Our board rooms and offices have also transformed in the last decade as Baby Boomers have retired on mass. Gen X and Y’s have moved into the decision making roles and begun to steer the boardrooms around the world, guiding their Generation Z employees and lamenting how these new up and coming employees see the world and work so differently from the way they do.
The Manager of 2020 now oversees a diverse team of people and tasks. One third of their workforce does not work on-site and rarely, if ever, physically meets with their co-workers. They are often not even in the same country as the search for the best and brightest employees regularly sees us scouring the globe and employing people to work for us from wherever they are.
Today’s outstanding managers have learnt to juggle the demands of physical and virtual employees and worlds; is able to work in fast iterative cycles; is constantly reviewing and innovating products, services and procedures against a global “small village” background and knows that a profitable robust business is a seamless blend of off and on line activities.
Business models have also evolved. Where once we may have jealously guarded our intellectual property and unique know-how, we now seek ways to leverage and make best use of these by forming alliances with other business and providers servicing similar and complimentary markets, knowing that in this collaborative offering there is strength, growth and profitability for all partners.
Our Australian centric world view has increasingly come to include a solid focus on China and India as these two countries continue to flex their economic power and open up markets and opportunities to us that we had not had before.
New industries and new jobs have also evolved and the old adage that 60% of the jobs and tasks we will be doing in the next ten years still rings as true as it has for the last twenty years.
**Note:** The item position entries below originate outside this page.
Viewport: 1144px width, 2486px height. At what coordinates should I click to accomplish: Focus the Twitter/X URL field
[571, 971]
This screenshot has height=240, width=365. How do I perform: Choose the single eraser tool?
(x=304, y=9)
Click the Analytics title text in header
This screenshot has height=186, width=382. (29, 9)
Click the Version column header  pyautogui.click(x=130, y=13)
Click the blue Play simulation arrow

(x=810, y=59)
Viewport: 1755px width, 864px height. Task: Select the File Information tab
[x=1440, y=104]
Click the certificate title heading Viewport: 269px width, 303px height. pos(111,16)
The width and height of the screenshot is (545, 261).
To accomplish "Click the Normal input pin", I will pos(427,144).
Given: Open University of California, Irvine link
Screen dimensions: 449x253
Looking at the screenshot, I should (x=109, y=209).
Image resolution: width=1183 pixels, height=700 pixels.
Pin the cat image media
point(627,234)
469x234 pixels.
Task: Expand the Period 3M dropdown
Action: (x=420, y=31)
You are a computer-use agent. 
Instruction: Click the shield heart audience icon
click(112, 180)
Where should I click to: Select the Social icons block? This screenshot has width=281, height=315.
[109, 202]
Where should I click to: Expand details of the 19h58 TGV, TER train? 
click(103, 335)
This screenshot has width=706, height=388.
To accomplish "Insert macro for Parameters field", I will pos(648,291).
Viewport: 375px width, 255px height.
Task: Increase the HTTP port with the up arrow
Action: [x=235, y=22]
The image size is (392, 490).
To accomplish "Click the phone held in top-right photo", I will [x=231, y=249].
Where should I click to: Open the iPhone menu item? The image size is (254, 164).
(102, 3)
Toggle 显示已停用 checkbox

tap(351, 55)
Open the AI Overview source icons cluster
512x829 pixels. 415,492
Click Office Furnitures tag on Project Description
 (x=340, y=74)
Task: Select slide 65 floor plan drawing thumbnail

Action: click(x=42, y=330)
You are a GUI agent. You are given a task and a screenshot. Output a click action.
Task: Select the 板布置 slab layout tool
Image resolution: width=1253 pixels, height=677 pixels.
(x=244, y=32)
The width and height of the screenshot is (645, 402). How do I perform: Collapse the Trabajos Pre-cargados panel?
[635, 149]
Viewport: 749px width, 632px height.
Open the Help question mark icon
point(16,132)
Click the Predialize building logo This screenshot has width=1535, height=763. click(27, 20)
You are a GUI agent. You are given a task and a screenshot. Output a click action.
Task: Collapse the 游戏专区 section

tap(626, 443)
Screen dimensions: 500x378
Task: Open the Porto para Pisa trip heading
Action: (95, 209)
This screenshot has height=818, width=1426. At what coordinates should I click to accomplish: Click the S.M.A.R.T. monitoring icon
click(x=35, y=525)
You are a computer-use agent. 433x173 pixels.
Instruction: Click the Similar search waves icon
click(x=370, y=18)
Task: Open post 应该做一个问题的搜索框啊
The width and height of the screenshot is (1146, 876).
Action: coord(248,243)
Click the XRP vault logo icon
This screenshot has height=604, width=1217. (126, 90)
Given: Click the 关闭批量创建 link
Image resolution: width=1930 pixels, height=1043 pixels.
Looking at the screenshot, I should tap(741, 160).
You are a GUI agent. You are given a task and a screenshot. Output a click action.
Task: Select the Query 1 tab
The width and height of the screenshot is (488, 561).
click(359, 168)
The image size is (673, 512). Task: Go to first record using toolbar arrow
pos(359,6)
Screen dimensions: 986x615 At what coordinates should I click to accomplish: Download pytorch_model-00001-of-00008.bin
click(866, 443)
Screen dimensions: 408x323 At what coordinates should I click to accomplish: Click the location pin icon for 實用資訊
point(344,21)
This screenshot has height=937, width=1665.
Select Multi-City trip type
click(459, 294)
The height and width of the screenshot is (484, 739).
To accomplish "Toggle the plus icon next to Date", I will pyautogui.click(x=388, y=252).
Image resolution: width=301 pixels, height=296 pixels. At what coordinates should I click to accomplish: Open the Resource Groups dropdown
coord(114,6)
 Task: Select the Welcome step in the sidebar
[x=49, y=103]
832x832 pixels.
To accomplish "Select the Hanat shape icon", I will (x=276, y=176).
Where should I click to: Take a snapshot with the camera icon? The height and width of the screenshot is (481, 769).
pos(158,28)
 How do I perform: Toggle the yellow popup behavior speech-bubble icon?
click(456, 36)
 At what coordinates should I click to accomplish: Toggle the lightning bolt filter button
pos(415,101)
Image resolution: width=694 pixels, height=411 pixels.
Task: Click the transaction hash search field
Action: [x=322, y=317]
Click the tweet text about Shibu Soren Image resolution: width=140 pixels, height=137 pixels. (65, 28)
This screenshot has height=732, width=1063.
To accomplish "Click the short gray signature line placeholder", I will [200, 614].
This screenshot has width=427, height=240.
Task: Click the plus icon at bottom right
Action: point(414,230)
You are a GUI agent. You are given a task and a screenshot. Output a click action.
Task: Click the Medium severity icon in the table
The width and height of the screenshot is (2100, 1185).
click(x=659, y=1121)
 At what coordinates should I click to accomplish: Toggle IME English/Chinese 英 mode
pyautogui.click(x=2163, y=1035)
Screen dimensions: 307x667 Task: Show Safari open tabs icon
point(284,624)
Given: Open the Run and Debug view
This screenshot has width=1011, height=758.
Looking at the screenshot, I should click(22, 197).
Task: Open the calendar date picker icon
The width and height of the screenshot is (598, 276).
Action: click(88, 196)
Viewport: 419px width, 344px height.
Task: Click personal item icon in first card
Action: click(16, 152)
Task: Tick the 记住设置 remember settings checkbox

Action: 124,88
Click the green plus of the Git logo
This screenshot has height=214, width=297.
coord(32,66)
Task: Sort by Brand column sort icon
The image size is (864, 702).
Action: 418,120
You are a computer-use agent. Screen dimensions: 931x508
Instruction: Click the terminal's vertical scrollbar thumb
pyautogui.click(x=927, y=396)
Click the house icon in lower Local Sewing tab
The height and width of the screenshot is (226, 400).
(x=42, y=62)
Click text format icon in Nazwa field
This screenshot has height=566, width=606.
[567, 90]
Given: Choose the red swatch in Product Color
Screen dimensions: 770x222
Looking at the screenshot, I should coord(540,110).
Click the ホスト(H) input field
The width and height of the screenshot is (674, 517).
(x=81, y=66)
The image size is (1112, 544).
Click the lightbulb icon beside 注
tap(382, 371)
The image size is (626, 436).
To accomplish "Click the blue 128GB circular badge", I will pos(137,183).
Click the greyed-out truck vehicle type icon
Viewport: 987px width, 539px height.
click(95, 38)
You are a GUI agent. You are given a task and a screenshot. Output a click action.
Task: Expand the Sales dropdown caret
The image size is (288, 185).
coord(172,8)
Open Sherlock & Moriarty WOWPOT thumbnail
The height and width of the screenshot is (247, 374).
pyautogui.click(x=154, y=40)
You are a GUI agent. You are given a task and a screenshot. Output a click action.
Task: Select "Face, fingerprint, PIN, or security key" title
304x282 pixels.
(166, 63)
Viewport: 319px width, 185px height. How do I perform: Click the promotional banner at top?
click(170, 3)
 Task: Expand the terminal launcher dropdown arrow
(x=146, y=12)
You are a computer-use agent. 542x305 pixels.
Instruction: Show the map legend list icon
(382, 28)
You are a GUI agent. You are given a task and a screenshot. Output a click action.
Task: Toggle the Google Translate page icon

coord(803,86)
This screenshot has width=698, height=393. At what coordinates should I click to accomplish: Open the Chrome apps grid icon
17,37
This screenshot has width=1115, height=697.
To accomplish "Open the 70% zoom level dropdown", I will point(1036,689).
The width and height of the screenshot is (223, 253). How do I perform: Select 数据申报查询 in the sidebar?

In the 2010’s the hot jobs included online community evangelists, gaming designers, organic farmers, financial and investment advisors and retirement consultants.
In 2020 we have a huge demand for telematics engineers, human organ designers and information forecasters.
In the past forty years we have lived through the eye of a technological revolution which has forever changed and reshaped our existence, the way we see ourselves, others and the world we live in.
It has flattened the globe and made it transparent giving us all the opportunity to see the world from our unique vantage point and to tap into people, places, thinking and products that previously only existed in the realms of science fiction and imagination.
This new way of being and seeing has demanded that we evolve the way we work and has insisted that we maintain a constant eye on the future.
We must celebrate what we have already achieved, but stand ready with the knowledge that what we have done and have achieved was perfect in its time, but that tomorrow it may no longer serve us as well.
As I look back on the last two decades and reflect on those businesses that have continued to thrive and grow they all share common characteristics. They are agile, know who and what they are giving them a strong core which allows them to flex easily as adversity and opportunity finds them and to take profitable advantage of whatever the future may offer.